Publisher: Cornell University Press

Published: 2004

Total Pages: 324

ISBN-13: 9780801489013

DOWNLOAD EBOOK

Multi-disciplinary in approach & cross-European in scope, this volume explores links between the political & the monstrous in Europe from the Renaissance to the 19th century. These essays stress the continual reinvention & polemical applications of the monstrous.


The Matter of Revolution

The Matter of Revolution

Author: John Rogers

Publisher: Cornell University Press

Published: 2018-09-05

Total Pages: 276

ISBN-13: 1501729829

DOWNLOAD EBOOK

John Rogers here addresses the literary and ideological consequences of the remarkable, if improbable, alliance between science and politics in seventeenth-century England.
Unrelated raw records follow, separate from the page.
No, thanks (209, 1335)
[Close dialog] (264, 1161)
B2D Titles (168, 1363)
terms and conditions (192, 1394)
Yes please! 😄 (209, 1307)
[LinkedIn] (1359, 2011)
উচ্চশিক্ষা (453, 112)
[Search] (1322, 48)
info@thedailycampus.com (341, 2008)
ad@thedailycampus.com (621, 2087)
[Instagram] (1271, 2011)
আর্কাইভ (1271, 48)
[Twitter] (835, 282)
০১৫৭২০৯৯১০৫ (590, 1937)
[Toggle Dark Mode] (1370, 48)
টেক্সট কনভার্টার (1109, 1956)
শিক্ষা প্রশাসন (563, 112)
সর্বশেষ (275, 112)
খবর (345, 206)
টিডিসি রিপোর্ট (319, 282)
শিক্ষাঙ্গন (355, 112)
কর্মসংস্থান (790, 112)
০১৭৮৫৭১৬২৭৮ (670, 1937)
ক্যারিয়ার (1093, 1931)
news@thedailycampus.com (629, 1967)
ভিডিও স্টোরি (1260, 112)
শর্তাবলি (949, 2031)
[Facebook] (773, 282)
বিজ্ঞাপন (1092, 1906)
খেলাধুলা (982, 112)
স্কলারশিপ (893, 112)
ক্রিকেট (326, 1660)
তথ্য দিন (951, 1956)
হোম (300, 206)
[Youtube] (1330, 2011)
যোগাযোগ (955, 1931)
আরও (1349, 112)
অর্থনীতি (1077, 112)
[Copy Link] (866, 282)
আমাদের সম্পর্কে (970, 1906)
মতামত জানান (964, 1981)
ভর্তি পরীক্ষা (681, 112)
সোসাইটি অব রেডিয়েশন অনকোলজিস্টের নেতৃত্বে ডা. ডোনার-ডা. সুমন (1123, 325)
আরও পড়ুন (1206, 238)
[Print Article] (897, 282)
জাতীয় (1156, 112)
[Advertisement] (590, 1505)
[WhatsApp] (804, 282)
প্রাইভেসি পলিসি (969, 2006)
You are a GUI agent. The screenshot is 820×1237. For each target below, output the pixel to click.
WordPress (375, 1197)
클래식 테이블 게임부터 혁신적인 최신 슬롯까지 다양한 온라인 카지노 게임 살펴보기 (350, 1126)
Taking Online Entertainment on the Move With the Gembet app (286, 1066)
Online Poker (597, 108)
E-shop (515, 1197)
He looks at the cultural intersection between the English and Scientific Revolutions, concentrating on a body of work created in a brief but potent burst of intellectual activity during the period of the Civil Wars, the Interregnum, and the earliest years of the Stuart Restoration. Rogers traces the broad implications of a seemingly outlandish cultural phenomenon: the intellectual imperative to forge an ontological connection between physical motion and political action.